EXERCISE BRIEF: Please replace "Instruction" with "Command" in the part of the listing that opens with the line containing "Close the Add menu item panel" and closes with the line containing "Action: click(27, 202)", then give that part again with nothing else changed.

RECORDS PROVIDED:
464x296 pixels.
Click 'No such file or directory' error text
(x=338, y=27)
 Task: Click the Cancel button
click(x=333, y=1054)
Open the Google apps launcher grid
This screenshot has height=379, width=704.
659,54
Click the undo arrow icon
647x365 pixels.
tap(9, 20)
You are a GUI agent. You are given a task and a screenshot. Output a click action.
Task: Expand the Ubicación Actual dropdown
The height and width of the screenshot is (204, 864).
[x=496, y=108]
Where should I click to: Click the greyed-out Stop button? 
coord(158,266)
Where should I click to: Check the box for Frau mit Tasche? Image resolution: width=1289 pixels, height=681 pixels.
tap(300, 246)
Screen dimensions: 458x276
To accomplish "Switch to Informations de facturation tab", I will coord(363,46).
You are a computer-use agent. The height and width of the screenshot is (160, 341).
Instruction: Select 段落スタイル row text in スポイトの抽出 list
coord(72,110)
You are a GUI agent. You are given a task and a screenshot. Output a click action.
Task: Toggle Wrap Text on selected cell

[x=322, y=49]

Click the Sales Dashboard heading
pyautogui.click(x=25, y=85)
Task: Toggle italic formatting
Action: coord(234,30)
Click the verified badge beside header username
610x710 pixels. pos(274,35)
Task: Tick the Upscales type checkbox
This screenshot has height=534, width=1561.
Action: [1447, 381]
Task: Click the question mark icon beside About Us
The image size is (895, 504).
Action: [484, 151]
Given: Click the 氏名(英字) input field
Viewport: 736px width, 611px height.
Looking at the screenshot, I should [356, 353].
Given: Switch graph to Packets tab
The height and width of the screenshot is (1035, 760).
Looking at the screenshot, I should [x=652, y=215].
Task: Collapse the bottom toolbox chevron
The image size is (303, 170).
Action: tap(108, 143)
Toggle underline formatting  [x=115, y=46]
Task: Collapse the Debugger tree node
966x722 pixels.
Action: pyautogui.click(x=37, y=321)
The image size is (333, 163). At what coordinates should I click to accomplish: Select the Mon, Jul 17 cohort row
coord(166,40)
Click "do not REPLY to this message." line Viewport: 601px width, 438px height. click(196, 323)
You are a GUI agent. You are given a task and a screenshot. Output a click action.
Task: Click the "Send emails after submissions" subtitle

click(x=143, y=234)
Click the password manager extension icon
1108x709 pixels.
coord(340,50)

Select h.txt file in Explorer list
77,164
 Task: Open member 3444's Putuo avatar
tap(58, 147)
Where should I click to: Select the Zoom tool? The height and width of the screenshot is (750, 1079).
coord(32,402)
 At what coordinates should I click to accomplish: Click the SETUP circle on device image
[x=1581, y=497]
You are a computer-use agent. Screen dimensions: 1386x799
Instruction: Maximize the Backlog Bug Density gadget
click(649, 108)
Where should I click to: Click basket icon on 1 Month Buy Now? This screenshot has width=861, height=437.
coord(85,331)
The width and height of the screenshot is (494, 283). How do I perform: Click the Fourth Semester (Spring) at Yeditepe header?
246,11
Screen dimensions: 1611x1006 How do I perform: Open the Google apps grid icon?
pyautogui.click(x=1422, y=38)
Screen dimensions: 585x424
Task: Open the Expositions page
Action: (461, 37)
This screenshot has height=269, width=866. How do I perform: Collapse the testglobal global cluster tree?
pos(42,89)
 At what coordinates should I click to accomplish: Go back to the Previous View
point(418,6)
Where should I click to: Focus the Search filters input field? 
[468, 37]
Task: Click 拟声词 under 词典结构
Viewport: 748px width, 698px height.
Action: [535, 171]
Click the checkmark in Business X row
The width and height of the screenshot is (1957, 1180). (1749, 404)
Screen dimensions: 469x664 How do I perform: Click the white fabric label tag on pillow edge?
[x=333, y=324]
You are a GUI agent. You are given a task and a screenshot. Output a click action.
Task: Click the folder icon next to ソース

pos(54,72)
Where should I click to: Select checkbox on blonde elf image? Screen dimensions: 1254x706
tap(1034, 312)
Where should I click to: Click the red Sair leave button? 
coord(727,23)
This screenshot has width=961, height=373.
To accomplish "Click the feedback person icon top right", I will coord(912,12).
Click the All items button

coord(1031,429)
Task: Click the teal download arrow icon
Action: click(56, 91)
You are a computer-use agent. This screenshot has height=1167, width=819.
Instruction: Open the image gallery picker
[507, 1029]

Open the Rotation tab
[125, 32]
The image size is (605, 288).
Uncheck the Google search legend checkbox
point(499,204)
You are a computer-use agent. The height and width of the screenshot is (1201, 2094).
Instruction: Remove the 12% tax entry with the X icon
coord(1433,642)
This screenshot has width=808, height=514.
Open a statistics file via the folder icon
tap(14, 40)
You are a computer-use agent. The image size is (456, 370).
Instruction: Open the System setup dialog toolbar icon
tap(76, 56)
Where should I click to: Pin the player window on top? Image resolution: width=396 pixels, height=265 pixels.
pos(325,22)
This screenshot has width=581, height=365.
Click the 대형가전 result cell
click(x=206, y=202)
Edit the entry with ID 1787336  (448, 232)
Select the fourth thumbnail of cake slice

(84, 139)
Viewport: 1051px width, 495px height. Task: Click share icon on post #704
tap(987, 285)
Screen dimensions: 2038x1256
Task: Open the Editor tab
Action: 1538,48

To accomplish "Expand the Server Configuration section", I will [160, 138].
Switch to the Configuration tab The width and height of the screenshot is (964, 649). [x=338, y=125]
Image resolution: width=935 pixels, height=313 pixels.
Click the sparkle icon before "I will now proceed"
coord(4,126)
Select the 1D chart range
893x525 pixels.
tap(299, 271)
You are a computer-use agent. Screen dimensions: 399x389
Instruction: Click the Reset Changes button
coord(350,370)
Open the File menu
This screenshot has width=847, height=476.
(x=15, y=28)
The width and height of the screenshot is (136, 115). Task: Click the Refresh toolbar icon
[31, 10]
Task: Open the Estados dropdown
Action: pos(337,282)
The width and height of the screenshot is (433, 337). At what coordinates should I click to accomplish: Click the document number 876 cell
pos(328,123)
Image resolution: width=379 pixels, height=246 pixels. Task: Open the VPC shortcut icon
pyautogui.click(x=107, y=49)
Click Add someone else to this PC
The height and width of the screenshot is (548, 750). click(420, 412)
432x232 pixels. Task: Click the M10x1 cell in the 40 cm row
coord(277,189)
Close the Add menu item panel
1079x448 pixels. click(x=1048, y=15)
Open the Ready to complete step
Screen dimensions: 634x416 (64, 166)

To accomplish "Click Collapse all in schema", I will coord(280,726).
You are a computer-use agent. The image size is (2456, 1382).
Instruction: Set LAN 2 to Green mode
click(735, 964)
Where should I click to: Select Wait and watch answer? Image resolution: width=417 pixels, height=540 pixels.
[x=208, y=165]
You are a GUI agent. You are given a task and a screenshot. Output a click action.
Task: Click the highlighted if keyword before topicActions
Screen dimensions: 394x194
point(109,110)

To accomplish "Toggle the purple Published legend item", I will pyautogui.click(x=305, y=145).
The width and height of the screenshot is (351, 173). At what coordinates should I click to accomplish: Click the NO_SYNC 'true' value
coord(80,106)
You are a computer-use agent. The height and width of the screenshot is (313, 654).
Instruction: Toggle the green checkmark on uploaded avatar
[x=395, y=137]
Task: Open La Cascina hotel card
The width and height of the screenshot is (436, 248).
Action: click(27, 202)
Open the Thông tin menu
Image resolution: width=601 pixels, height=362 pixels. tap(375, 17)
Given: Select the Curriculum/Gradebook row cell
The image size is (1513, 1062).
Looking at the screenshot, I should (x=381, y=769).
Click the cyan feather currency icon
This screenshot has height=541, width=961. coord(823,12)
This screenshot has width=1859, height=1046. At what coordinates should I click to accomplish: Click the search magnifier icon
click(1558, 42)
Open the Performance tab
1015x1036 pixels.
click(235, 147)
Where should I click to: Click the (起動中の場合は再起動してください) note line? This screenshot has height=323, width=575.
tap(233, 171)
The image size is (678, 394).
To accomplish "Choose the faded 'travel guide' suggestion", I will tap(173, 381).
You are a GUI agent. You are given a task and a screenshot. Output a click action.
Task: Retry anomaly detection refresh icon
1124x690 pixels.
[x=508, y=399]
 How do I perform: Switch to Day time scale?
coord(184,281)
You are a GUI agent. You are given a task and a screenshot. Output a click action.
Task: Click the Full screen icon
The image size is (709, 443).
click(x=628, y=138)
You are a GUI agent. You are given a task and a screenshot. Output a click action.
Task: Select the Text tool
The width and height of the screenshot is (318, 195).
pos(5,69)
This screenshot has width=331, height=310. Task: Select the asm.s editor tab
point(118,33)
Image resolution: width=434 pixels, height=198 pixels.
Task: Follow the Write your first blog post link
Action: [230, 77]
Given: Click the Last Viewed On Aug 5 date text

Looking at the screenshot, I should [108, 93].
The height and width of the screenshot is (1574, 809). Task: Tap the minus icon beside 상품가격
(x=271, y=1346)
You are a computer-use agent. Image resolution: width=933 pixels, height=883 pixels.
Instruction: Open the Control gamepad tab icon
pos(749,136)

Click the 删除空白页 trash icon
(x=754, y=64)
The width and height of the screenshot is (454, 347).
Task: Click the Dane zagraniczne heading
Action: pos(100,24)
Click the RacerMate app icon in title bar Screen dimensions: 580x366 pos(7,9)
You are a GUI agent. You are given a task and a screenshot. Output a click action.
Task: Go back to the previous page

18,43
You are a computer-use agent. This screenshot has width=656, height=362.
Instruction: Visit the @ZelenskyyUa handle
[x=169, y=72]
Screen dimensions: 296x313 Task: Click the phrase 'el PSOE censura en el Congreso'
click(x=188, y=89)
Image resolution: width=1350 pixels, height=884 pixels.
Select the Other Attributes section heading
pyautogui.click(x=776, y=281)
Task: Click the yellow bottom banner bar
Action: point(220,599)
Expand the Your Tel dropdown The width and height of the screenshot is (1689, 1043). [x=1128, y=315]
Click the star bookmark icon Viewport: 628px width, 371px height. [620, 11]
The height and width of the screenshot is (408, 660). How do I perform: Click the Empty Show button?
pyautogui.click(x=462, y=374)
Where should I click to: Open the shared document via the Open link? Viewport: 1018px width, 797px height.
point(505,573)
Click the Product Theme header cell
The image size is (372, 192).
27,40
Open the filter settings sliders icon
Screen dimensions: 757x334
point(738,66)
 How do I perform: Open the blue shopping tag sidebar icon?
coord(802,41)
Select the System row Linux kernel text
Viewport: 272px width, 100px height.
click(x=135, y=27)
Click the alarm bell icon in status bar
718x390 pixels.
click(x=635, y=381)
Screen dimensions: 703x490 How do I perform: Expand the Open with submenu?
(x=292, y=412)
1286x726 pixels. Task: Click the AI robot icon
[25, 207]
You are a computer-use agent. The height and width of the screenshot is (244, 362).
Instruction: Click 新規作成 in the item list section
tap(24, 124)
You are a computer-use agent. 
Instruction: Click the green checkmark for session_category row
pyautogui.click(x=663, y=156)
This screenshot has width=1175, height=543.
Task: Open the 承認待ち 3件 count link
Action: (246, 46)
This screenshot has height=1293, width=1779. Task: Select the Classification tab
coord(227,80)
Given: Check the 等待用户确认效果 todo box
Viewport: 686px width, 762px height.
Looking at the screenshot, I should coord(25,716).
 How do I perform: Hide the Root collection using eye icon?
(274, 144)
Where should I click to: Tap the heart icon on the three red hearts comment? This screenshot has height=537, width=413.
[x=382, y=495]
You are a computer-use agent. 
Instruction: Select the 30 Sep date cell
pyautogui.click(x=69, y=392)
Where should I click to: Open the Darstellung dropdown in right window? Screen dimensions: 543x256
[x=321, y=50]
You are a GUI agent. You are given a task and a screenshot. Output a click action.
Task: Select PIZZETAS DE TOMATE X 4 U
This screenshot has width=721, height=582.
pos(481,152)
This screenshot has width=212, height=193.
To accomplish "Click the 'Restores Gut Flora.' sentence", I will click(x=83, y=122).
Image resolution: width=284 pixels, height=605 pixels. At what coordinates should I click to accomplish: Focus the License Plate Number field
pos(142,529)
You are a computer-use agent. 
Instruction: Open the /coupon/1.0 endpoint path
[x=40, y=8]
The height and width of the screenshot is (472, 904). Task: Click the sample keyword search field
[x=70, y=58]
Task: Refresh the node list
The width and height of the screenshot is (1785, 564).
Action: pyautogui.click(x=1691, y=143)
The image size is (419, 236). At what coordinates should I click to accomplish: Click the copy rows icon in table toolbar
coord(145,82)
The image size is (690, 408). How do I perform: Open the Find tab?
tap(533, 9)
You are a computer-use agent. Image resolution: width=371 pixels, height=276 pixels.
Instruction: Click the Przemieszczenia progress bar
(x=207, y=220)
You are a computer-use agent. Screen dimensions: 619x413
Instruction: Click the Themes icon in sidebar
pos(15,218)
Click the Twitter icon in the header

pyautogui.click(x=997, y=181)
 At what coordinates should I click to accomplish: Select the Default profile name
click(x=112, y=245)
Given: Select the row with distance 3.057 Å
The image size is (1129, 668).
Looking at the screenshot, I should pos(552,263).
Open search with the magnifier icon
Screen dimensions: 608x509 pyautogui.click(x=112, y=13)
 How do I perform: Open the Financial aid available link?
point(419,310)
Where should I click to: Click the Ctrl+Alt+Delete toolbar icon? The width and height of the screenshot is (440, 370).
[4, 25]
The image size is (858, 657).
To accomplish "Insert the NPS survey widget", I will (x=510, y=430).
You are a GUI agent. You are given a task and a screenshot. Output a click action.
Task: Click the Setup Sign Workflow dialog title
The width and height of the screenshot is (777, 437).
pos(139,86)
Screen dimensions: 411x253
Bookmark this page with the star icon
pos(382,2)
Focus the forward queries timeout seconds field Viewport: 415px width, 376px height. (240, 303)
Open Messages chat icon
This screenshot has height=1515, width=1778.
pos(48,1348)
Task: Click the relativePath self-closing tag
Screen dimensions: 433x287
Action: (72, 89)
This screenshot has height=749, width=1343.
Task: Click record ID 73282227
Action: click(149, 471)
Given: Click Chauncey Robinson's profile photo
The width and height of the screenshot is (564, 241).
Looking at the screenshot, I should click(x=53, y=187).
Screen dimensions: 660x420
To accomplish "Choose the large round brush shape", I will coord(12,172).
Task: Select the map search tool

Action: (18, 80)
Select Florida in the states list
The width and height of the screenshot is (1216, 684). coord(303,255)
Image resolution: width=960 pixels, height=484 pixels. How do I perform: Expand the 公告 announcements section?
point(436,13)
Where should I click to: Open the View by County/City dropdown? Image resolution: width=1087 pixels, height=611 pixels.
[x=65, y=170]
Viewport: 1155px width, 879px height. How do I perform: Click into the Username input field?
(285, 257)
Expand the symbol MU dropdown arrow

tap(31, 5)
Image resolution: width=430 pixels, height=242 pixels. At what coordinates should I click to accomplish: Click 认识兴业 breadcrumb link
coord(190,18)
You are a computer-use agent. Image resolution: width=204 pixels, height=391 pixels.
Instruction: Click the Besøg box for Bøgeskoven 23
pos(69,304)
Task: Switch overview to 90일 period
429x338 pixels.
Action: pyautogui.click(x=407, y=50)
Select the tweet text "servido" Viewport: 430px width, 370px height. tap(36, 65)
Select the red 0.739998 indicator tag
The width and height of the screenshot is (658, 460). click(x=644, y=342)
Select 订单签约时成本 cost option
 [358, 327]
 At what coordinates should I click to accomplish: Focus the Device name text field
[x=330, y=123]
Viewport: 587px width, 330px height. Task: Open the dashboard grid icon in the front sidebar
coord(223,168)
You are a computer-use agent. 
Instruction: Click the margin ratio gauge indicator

EXERCISE RESPONSE:
Close the Add menu item panel
1079x448 pixels. click(x=1048, y=15)
Open the Ready to complete step
Screen dimensions: 634x416 (64, 166)

To accomplish "Click Collapse all in schema", I will coord(280,726).
You are a computer-use agent. The image size is (2456, 1382).
Command: Set LAN 2 to Green mode
click(735, 964)
Where should I click to: Select Wait and watch answer? Image resolution: width=417 pixels, height=540 pixels.
[x=208, y=165]
You are a GUI agent. You are given a task and a screenshot. Output a click action.
Task: Click the highlighted if keyword before topicActions
Screen dimensions: 394x194
point(109,110)

To accomplish "Toggle the purple Published legend item", I will pyautogui.click(x=305, y=145).
The width and height of the screenshot is (351, 173). At what coordinates should I click to accomplish: Click the NO_SYNC 'true' value
coord(80,106)
You are a computer-use agent. The height and width of the screenshot is (313, 654).
Command: Toggle the green checkmark on uploaded avatar
[x=395, y=137]
Task: Open La Cascina hotel card
The width and height of the screenshot is (436, 248).
Action: click(27, 202)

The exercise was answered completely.